*WHAT TO PRODUCE*
As the answer, set down the lines below from the one containing "Image resolution: width=1545" through the one containing "Screen dimensions: 610x475", exactly and inclusively, and no others.

•••••

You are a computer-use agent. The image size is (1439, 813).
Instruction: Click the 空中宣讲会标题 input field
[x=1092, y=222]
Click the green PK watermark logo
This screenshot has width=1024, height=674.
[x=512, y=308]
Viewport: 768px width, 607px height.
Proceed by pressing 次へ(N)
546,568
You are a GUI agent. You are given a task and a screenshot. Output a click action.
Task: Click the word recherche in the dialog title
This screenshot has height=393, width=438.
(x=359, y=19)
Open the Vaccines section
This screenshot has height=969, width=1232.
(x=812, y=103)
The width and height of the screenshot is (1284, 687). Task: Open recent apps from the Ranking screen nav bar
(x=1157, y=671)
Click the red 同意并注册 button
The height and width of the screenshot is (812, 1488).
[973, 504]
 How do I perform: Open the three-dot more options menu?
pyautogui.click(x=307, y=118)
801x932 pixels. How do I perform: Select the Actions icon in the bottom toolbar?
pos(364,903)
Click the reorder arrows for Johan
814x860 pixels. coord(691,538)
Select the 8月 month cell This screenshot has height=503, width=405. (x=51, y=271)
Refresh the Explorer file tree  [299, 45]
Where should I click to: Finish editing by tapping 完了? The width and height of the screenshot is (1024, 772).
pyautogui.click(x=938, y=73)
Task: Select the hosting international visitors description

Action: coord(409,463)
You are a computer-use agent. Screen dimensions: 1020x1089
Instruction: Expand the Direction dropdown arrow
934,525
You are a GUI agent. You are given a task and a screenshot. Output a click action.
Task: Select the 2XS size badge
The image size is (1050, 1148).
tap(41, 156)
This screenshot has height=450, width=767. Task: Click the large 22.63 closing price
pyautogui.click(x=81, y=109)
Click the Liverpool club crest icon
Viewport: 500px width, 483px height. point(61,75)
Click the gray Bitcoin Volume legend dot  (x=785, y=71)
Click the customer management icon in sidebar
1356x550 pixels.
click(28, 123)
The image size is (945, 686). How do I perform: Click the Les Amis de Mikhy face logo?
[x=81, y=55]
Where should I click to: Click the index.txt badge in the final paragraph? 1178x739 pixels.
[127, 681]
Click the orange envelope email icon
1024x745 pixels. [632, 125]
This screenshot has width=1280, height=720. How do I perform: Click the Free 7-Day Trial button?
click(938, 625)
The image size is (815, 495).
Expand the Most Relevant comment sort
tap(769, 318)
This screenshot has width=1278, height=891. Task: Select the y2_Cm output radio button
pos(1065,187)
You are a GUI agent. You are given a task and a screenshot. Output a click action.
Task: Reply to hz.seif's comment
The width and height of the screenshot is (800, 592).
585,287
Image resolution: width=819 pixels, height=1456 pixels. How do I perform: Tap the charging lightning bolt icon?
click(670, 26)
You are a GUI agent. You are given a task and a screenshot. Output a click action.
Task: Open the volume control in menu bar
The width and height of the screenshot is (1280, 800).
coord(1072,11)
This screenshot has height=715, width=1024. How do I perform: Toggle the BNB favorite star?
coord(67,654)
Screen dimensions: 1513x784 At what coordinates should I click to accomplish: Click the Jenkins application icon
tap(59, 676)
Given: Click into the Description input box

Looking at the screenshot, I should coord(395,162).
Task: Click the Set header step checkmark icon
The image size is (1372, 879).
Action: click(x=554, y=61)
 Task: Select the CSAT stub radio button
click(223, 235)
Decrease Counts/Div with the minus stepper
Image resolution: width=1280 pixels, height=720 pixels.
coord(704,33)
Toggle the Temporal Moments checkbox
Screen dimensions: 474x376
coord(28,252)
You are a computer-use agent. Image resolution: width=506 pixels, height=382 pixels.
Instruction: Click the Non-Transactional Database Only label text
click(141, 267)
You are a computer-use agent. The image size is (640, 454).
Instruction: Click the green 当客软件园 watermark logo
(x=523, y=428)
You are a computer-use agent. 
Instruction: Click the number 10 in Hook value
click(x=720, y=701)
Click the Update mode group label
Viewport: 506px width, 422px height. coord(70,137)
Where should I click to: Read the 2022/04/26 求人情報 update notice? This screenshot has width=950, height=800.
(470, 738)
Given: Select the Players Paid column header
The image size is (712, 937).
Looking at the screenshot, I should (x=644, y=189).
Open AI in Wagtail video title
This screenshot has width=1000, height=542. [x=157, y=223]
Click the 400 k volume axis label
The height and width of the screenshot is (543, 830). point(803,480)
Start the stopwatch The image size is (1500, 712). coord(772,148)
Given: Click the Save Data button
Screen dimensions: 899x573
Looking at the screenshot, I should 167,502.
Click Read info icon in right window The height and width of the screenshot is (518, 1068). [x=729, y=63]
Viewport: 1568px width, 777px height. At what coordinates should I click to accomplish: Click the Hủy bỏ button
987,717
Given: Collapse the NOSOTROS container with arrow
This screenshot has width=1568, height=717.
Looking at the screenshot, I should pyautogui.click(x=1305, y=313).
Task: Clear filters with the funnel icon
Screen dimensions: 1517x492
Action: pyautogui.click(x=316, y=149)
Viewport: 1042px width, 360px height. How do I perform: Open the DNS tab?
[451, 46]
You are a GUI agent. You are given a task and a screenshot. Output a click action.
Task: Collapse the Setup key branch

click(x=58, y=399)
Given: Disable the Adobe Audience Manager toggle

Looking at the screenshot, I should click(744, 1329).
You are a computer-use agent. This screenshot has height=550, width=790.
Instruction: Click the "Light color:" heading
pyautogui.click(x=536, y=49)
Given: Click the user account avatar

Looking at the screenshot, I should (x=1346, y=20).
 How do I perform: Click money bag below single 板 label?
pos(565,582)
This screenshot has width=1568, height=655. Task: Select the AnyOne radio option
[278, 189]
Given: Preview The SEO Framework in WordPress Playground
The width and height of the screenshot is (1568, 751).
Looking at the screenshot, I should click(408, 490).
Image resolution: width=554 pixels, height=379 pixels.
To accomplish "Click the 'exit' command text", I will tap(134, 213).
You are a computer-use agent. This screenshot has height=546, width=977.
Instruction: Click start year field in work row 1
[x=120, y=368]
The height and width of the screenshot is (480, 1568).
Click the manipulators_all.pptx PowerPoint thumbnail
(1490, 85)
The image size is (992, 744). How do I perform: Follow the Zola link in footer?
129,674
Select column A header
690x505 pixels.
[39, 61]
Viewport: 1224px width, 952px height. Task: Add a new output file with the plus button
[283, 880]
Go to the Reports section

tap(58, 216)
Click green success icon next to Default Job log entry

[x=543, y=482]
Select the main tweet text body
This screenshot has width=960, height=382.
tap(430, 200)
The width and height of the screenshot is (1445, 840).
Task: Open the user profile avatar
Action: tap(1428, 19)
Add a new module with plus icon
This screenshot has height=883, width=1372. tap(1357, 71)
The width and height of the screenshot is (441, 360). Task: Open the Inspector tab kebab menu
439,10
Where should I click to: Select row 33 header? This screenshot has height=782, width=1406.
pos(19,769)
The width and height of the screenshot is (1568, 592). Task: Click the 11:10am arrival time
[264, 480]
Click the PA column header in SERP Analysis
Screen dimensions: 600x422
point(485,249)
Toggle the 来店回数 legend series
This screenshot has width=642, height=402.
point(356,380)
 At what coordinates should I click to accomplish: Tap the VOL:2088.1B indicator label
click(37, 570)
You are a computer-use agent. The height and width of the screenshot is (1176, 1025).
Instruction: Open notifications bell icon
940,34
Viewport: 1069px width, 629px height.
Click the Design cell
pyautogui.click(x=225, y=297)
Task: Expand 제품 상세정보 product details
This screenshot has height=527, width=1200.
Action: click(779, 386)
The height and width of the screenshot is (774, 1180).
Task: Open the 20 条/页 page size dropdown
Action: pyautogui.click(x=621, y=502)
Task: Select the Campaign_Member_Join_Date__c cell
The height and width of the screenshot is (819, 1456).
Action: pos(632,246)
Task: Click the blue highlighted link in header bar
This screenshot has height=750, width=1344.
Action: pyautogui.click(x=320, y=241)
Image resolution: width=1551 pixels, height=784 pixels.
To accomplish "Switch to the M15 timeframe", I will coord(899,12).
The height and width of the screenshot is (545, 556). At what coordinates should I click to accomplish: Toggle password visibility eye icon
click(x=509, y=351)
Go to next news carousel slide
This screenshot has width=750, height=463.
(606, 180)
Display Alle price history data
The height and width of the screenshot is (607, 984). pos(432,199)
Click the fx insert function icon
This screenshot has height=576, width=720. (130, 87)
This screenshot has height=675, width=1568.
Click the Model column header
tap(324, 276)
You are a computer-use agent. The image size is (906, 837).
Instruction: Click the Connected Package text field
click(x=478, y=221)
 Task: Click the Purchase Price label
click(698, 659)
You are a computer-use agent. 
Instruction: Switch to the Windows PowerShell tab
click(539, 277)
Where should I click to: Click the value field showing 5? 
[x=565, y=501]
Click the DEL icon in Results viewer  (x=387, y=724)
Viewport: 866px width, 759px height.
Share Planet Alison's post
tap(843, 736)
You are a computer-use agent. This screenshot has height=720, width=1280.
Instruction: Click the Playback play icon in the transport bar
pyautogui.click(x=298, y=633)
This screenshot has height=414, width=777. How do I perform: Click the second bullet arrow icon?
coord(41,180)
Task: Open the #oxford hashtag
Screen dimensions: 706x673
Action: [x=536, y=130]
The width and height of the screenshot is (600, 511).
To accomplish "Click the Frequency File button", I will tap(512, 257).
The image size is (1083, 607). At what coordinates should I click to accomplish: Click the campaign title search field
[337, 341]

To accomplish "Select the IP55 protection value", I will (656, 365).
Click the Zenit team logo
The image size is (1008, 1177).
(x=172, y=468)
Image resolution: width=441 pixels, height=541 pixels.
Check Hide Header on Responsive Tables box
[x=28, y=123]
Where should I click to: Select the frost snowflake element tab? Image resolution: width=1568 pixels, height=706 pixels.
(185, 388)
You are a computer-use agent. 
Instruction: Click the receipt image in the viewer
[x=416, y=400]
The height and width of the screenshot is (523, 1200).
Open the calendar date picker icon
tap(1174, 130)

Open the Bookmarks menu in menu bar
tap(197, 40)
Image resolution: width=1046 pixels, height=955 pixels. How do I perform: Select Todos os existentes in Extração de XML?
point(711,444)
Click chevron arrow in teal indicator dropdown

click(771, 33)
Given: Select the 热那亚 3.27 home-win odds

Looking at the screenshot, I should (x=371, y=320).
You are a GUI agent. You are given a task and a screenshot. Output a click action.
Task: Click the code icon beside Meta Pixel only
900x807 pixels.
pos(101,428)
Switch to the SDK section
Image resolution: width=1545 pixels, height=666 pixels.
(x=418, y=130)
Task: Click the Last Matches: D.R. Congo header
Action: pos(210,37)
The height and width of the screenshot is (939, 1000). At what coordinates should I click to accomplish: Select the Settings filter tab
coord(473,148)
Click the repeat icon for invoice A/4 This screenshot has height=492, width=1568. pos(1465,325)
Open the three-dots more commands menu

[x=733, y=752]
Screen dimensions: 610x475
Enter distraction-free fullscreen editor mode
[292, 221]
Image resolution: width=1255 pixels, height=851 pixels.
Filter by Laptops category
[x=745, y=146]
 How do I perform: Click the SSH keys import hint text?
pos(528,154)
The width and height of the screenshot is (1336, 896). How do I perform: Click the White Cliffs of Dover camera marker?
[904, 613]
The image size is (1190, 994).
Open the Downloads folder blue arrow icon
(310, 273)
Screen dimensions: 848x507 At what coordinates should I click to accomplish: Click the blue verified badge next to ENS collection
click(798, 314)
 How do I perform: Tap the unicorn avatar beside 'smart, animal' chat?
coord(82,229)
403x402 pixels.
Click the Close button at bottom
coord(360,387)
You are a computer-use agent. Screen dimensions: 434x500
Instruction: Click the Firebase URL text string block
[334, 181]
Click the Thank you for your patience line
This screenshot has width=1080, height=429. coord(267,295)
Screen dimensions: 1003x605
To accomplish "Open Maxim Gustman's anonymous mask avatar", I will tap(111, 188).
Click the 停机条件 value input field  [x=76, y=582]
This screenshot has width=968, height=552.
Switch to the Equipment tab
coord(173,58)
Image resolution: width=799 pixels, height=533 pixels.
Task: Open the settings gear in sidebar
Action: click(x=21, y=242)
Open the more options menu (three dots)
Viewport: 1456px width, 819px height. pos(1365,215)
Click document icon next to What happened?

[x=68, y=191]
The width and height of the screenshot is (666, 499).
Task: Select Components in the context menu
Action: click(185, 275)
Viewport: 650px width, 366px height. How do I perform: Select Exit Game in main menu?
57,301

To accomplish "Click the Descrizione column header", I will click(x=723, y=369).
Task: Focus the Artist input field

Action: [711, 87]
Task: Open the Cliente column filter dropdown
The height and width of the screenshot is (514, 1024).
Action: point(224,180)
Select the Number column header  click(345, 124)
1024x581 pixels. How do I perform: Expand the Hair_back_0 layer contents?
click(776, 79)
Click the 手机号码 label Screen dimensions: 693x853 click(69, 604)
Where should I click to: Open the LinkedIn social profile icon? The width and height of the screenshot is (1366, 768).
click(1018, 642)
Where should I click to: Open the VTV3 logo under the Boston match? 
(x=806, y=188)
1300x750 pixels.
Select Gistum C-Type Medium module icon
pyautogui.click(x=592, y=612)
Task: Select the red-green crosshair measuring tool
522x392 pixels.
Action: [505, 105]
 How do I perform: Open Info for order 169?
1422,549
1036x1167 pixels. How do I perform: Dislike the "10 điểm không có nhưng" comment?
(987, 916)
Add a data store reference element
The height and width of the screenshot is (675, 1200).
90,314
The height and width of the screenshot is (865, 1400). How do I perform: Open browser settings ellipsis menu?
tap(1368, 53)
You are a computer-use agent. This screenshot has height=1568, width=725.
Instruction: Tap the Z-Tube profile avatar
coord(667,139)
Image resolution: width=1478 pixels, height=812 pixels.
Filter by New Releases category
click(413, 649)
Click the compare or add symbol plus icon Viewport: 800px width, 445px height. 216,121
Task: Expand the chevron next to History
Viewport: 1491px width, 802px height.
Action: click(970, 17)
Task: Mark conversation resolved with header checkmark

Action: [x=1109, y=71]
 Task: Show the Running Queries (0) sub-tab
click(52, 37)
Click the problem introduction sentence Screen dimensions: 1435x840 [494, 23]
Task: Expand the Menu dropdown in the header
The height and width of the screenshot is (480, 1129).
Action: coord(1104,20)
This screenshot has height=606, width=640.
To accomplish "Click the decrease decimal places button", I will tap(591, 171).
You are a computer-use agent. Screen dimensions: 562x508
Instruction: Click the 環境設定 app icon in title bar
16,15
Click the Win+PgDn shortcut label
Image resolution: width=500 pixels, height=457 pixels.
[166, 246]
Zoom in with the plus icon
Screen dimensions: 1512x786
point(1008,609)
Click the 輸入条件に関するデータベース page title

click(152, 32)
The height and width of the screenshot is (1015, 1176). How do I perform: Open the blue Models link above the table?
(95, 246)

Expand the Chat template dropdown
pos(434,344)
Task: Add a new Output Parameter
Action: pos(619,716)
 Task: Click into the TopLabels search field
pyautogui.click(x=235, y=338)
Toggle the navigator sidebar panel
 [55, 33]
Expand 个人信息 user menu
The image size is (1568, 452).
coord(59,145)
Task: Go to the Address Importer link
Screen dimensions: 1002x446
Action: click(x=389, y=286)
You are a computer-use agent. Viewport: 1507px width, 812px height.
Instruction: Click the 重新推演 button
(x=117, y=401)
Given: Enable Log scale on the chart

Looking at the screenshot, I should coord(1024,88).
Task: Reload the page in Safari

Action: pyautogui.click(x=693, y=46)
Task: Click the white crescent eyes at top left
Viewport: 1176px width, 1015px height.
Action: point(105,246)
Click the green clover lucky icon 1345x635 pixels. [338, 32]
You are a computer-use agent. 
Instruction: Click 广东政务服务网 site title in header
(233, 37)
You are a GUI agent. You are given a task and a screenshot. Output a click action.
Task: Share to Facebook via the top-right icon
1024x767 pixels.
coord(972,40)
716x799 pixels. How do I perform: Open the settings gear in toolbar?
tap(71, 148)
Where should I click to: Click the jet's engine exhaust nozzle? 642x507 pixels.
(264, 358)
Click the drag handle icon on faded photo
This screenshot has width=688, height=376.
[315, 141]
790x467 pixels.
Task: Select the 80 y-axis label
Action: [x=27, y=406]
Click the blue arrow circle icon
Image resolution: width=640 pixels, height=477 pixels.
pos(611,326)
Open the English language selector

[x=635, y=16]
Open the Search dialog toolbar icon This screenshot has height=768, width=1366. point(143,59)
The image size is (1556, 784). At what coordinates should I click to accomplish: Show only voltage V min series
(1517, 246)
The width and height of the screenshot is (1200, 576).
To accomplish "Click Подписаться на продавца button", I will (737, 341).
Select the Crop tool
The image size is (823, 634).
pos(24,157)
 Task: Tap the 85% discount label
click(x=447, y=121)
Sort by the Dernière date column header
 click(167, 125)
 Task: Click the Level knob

•••••

*TASK RESULT*
Image resolution: width=1545 pixels, height=666 pixels.
(x=418, y=130)
Task: Click the Last Matches: D.R. Congo header
Action: pos(210,37)
The height and width of the screenshot is (939, 1000). At what coordinates should I click to accomplish: Select the Settings filter tab
coord(473,148)
Click the repeat icon for invoice A/4 This screenshot has height=492, width=1568. pos(1465,325)
Open the three-dots more commands menu

[x=733, y=752]
Screen dimensions: 610x475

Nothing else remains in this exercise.